None of which means that Wood is wrong about ISIS being Islamic. He might be wrong about how ISIS derived itself from its parent. He suggests the process was all close reading, fundamentalism. “Muslims can say that slavery is not legitimate now, and that crucifixion is wrong at this historical juncture,” he writes. “Many say precisely this. But they cannot condemn slavery or crucifixion outright without contradicting the Koran and the example of the Prophet.” His critics say Islam goes in for a lot more interpretation than that. To paraphrase, the idea seems to be that Muslims do their picking and choosing like anyone else.

Even ISIS. Wood makes it sound like the cult is taking Islam back to its first, non-Xeroxed, un-smudged original. His critics say no. As Think Progress puts it, a Koran verse “connects the permission for war with the need to protect the houses of worship of other religions,” and yet ISIS goes ahead and destroys churches. “ISIS exegetes these verses away,” says Professor Jerusha Lamptey of Union Theological Seminary. Another critic says Wood is wrong about which century ISIS prefers. Wood puts a lot of stress on ISIS as being Salafist, meaning that it wants life to be lived as in the days of Mohammed and his first followers.
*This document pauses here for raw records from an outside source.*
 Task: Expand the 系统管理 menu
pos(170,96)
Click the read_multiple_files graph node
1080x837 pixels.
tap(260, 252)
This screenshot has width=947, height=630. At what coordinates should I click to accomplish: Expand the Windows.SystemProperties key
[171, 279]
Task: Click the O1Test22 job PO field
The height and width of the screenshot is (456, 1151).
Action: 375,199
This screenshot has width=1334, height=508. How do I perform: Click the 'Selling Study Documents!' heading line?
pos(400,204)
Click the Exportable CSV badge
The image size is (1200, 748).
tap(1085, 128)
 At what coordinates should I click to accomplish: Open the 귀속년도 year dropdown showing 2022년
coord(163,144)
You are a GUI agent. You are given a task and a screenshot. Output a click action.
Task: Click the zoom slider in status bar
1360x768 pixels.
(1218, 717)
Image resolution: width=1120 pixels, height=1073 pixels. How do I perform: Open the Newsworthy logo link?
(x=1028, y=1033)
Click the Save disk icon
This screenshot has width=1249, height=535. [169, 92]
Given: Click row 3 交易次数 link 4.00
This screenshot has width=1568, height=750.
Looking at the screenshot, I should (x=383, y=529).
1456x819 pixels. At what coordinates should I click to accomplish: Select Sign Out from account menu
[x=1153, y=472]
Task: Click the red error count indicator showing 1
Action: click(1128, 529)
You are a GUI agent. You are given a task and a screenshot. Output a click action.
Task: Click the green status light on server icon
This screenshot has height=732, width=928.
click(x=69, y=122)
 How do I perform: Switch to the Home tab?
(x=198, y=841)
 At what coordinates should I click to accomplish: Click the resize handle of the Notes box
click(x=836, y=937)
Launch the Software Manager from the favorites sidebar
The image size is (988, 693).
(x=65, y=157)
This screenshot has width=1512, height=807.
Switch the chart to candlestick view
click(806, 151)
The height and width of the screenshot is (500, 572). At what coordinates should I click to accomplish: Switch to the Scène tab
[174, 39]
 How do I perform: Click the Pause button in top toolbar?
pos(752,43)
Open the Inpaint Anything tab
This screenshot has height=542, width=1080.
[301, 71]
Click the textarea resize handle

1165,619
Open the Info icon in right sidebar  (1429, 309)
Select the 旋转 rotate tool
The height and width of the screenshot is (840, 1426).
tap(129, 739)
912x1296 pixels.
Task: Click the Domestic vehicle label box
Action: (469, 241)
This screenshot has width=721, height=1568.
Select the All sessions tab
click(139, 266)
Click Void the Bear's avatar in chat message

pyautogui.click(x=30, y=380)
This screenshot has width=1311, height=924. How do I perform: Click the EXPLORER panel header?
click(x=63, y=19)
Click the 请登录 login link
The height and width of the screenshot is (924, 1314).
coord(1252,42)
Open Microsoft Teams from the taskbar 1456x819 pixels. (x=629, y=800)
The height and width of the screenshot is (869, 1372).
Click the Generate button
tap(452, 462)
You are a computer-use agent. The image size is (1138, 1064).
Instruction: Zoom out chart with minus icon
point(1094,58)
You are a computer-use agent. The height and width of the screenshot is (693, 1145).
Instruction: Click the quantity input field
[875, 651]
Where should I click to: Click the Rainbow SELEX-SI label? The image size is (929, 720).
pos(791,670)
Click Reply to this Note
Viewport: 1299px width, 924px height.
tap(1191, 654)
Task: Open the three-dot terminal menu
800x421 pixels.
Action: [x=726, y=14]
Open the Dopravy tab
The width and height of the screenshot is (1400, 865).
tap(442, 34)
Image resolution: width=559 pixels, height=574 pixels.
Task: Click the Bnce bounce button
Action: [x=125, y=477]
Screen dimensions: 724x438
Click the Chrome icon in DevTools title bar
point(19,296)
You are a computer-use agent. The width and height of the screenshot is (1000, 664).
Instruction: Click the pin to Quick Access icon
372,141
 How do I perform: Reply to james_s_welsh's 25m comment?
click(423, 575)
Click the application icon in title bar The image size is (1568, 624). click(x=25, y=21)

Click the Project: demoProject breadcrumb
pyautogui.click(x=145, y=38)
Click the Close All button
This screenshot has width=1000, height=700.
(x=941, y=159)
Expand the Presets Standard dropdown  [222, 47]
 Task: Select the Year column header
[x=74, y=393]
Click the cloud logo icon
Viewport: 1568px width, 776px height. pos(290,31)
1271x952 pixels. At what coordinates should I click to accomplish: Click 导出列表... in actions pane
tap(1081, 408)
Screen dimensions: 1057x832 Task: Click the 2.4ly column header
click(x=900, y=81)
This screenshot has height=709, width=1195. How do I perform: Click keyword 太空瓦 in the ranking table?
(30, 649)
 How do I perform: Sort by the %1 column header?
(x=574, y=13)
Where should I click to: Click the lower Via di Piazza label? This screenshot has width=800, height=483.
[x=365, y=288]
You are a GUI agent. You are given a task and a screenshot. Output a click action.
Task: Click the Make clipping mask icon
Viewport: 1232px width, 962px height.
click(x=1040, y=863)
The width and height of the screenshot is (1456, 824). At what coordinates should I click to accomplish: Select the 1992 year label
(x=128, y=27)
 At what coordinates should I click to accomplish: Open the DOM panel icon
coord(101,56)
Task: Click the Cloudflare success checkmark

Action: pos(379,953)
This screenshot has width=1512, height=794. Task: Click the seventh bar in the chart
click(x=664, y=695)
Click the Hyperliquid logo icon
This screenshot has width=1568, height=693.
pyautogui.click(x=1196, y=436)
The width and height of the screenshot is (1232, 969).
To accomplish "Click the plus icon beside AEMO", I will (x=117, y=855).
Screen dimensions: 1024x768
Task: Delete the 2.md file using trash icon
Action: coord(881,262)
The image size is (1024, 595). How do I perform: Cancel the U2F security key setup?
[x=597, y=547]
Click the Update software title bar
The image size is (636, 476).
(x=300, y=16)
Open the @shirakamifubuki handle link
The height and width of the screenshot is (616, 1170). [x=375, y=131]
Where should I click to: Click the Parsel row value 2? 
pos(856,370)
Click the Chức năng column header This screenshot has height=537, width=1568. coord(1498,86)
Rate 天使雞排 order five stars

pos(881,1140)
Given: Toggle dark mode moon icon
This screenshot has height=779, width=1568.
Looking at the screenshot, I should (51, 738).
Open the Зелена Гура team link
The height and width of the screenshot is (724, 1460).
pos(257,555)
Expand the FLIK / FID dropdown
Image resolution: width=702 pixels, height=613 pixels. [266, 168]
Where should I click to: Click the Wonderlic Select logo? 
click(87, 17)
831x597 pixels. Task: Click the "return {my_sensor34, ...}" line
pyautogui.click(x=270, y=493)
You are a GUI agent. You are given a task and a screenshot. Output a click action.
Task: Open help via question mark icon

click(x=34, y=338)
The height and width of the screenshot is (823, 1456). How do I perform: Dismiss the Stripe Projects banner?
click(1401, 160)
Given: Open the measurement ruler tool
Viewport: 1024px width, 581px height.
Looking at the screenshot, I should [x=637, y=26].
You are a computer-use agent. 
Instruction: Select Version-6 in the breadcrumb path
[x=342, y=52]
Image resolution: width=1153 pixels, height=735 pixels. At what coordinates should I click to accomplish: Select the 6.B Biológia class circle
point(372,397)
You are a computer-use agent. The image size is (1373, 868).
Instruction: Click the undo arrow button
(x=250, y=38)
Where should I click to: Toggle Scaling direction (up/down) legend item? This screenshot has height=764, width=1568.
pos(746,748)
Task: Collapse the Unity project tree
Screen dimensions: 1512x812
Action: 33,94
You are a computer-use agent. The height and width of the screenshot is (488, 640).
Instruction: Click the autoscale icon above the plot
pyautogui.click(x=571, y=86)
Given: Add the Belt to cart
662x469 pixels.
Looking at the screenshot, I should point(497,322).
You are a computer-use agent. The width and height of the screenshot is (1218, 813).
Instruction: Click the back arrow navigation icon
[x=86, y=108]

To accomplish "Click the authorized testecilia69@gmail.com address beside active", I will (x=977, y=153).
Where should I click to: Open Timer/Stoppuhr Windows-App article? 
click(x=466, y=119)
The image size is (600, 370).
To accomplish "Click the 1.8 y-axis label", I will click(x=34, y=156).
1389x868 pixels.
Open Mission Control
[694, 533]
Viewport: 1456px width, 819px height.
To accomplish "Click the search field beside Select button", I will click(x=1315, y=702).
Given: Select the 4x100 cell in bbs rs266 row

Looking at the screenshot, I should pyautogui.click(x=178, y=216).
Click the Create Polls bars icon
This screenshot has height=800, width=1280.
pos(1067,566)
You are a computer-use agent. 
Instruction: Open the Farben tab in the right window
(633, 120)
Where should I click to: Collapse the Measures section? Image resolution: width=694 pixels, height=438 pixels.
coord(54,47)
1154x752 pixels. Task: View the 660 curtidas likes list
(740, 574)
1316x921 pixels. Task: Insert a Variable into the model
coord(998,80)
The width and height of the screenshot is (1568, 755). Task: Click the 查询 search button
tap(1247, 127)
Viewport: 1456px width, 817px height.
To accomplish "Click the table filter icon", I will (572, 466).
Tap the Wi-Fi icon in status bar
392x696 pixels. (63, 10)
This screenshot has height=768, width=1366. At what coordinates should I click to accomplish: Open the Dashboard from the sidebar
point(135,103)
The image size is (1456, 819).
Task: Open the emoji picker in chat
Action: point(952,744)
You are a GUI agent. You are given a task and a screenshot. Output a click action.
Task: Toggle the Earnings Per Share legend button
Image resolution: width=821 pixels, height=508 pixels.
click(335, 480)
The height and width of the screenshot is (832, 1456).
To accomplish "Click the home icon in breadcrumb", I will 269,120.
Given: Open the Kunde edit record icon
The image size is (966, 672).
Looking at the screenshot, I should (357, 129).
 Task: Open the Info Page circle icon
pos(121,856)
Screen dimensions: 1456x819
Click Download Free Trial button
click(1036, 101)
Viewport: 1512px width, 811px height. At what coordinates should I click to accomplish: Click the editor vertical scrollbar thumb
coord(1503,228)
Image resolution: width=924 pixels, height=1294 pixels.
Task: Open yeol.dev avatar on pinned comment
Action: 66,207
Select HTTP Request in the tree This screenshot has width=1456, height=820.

He sees the organization's goal as “returning civilization to a seventh-century legal environment.” The critic (a blogger named Cyberfitna, cited by Wood in his follow-up piece) says ISIS follows a pattern from much later on, the 13th century.

This was the time of the Mongol invasions, and Islam went through some distortions as the conquerors plunged down on the faithful. One change, apparently, was a “rigorous concern for jurisprudence,” an attitude followed by ISIS. And a man arose named Ibn Taymiyyah, who practiced a “total war approach to the Mongols.” ISIS admires him, the blogger says, but al-Qaeda's chief ideologue considers the figure a little drastic as a role model. The blogger warns that, “When even crazy people like al-Maqdisi accuse IS of cherry-picking Ibn Taymiyyah at the expense of the actions of the Prophet, we should be wary.”

Simple lesson. The blogger doesn't explain why Salafists could follow 13th-century guides and remain Salafists. We might also wonder how a “rigorous concern for jurisprudence” is different from a fundamentalist reading of the law. Maybe ISIS drops out the parts of holy text that it doesn't like and is literal about the rest. Of course, if we had answers to these questions, we don't know if the answers would make sense. That's the basic principle for understanding magazine treatments of Islam. Just as Wood doesn't know much about ISIS, most of his readers don't know much about Muslims. We are trading on scraps and making guesses.

Wood is bemused by people who say conditions, and not theology, have to be the main drivers of the ISIS phenomenon. His view: we don't know enough to say. Not about ISIS, I suppose. But we know that Nixon bombed Cambodia flat and then the Khmer Rouge took over. ISIS appeared after Bush knocked down Iraq and let the rubble get pissed on. Experts on Marxism or Islam can tell us more, but in each case we know the U.S. destroyed a country and something very bad came out of it. That's a lesson to be kept in mind. Simple, yes, but apparently that's our level.